(Records to process begins)

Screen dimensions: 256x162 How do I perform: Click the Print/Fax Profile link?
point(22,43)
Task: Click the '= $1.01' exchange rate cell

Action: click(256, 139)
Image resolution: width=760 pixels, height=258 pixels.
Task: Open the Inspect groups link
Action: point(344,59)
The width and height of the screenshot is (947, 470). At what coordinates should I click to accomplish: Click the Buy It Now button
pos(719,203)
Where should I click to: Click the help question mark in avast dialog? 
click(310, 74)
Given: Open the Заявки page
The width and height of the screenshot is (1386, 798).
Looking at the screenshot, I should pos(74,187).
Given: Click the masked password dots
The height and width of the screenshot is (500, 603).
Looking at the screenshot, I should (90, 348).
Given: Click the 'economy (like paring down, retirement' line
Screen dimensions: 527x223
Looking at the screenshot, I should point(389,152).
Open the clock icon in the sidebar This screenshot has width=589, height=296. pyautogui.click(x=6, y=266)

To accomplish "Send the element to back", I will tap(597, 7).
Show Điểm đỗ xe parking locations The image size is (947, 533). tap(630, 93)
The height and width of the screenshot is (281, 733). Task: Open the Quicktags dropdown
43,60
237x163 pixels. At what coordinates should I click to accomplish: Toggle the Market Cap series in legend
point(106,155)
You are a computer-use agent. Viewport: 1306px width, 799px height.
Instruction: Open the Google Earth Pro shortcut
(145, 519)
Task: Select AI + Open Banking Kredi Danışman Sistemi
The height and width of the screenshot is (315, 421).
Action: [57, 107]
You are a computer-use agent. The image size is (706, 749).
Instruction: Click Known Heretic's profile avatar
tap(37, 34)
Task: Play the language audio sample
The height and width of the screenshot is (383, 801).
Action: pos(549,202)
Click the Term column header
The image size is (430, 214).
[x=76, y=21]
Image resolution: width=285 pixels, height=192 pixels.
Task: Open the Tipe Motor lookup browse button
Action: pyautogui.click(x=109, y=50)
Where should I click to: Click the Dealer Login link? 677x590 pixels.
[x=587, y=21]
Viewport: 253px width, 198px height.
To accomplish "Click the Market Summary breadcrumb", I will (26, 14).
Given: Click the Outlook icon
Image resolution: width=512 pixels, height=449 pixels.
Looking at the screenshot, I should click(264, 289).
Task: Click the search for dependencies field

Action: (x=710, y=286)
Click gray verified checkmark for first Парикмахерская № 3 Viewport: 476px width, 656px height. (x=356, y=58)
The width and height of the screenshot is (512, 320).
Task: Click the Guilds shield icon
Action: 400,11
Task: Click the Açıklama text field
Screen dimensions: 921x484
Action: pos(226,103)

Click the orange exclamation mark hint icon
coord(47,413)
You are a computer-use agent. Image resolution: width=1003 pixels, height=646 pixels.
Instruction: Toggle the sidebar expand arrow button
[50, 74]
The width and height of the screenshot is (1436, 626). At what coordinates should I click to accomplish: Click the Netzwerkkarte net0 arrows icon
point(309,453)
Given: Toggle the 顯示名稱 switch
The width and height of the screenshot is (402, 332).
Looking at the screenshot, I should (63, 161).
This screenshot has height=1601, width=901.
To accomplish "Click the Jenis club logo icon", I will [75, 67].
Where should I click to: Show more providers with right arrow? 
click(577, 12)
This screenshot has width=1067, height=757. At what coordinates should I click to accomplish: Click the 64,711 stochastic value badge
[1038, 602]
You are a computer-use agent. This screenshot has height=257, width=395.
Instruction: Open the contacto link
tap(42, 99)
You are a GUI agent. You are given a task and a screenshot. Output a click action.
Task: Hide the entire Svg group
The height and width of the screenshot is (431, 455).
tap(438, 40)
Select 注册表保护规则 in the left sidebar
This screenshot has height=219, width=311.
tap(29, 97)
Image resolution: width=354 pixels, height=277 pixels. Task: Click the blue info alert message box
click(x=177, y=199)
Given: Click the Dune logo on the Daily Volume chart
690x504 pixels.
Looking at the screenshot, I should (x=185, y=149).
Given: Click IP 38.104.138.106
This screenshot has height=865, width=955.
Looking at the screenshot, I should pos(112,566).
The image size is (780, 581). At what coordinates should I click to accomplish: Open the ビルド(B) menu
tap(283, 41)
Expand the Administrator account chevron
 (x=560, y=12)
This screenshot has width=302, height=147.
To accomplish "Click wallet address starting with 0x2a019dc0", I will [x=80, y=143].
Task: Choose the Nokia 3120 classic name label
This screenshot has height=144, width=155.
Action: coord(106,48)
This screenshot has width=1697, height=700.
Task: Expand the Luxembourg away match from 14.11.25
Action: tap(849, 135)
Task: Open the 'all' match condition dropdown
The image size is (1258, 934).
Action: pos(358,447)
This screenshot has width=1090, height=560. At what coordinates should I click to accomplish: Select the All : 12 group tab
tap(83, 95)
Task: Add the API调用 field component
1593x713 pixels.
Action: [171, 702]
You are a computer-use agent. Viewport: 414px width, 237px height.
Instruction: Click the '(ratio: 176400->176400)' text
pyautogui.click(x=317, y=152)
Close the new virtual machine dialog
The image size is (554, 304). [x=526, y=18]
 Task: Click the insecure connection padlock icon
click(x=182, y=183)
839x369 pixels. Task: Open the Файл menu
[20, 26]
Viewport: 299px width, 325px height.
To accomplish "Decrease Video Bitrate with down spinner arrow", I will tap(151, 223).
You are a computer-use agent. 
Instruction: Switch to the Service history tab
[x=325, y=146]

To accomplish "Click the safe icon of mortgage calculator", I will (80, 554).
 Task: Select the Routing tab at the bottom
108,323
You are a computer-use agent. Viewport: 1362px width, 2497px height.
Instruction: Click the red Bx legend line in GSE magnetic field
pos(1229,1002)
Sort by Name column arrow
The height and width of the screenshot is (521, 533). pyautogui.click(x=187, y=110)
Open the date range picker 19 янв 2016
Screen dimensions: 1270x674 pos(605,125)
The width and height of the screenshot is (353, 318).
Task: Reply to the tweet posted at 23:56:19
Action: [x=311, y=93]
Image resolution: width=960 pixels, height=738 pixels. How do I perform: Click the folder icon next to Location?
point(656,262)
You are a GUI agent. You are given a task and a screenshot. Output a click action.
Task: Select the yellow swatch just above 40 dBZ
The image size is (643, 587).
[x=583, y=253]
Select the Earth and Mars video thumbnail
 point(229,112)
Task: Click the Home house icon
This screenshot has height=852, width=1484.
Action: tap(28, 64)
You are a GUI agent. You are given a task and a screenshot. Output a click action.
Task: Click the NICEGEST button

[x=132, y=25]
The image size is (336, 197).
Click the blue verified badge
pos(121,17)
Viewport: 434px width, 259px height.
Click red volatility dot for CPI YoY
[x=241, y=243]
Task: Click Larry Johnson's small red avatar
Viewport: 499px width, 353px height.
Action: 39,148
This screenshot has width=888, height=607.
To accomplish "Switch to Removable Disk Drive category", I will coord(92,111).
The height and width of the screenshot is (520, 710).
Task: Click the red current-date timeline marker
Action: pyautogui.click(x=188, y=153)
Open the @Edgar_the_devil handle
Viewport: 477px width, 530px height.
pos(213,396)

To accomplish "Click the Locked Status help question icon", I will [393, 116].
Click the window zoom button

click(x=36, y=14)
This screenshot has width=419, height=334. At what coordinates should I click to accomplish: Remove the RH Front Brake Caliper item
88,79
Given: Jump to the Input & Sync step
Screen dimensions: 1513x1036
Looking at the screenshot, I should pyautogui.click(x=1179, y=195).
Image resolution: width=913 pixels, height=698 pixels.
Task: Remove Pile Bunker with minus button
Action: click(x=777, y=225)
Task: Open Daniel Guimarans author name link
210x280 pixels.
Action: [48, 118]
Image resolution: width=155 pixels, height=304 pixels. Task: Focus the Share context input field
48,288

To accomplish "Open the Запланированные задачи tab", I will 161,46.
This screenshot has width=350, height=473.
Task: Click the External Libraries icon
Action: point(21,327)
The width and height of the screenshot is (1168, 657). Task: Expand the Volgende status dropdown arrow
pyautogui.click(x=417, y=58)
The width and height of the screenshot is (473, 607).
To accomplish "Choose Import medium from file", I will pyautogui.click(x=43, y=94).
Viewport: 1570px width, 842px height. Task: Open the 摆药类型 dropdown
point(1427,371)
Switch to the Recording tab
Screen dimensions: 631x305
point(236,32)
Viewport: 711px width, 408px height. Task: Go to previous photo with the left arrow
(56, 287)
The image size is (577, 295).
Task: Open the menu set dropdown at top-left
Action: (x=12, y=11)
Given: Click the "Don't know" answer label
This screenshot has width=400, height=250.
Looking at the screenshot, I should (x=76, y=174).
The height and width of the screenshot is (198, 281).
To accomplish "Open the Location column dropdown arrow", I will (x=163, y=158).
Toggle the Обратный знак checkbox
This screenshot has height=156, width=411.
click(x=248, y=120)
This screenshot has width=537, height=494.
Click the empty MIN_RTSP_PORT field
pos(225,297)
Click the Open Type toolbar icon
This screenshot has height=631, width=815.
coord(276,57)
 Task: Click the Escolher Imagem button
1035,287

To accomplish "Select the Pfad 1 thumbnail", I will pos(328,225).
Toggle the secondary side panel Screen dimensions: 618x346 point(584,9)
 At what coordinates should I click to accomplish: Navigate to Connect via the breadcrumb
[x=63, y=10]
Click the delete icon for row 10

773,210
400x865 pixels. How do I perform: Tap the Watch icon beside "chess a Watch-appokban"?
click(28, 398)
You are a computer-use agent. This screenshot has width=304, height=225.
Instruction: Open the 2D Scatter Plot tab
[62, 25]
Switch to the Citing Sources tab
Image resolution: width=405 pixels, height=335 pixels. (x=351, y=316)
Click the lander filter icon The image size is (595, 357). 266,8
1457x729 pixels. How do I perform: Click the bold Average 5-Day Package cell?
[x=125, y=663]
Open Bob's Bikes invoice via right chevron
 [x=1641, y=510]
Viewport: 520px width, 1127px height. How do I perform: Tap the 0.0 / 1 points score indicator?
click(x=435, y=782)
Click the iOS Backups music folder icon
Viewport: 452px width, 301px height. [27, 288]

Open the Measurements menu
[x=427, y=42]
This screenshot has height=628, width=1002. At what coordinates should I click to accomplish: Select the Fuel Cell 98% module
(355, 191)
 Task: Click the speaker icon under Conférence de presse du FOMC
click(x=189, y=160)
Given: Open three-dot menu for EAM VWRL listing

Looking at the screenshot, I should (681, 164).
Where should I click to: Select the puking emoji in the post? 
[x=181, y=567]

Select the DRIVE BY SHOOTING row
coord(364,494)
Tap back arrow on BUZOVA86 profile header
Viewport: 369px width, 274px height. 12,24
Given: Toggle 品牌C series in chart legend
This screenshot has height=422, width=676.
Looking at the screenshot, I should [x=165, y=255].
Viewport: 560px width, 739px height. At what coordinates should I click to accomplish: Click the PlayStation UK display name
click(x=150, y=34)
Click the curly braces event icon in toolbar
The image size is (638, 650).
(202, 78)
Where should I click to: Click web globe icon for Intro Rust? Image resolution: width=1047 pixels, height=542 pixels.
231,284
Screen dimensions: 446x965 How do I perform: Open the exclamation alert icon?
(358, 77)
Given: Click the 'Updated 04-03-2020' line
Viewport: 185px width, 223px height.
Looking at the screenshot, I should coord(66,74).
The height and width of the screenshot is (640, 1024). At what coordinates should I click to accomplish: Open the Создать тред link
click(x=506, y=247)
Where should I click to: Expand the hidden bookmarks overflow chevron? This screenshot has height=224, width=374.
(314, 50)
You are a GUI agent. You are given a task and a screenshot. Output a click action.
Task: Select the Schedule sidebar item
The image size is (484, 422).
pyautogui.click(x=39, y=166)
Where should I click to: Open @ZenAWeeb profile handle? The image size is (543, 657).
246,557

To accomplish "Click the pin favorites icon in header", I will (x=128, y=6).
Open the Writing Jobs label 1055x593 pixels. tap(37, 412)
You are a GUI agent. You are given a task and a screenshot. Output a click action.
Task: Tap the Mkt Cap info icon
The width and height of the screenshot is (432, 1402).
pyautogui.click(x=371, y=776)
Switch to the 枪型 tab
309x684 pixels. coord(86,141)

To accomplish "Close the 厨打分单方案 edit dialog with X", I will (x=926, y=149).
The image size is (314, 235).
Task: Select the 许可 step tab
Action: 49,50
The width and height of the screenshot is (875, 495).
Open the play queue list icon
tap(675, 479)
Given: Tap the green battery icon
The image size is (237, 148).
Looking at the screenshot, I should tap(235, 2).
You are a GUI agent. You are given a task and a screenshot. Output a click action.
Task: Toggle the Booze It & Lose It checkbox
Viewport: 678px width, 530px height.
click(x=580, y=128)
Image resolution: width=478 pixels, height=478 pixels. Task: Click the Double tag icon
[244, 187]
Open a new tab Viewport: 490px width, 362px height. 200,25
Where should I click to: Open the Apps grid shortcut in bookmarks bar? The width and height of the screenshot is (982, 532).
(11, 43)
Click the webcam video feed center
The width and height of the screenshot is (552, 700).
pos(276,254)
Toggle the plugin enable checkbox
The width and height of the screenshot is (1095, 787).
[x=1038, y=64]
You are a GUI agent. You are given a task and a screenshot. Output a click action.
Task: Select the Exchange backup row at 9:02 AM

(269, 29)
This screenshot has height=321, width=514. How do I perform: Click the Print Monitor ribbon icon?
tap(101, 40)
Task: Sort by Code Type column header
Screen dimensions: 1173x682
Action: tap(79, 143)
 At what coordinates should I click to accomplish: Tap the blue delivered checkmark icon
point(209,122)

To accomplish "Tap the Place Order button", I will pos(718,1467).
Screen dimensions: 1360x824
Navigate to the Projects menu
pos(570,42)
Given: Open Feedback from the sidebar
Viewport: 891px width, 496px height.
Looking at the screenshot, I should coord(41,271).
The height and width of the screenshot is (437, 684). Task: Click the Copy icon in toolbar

(Records to process ends)

● What the exercise asks
Copy exactly the lines from the one with "Navigate to the Projects menu" down to the last line of the records above, and leave out everything else.

● Reply
Navigate to the Projects menu
pos(570,42)
Given: Open Feedback from the sidebar
Viewport: 891px width, 496px height.
Looking at the screenshot, I should coord(41,271).
The height and width of the screenshot is (437, 684). Task: Click the Copy icon in toolbar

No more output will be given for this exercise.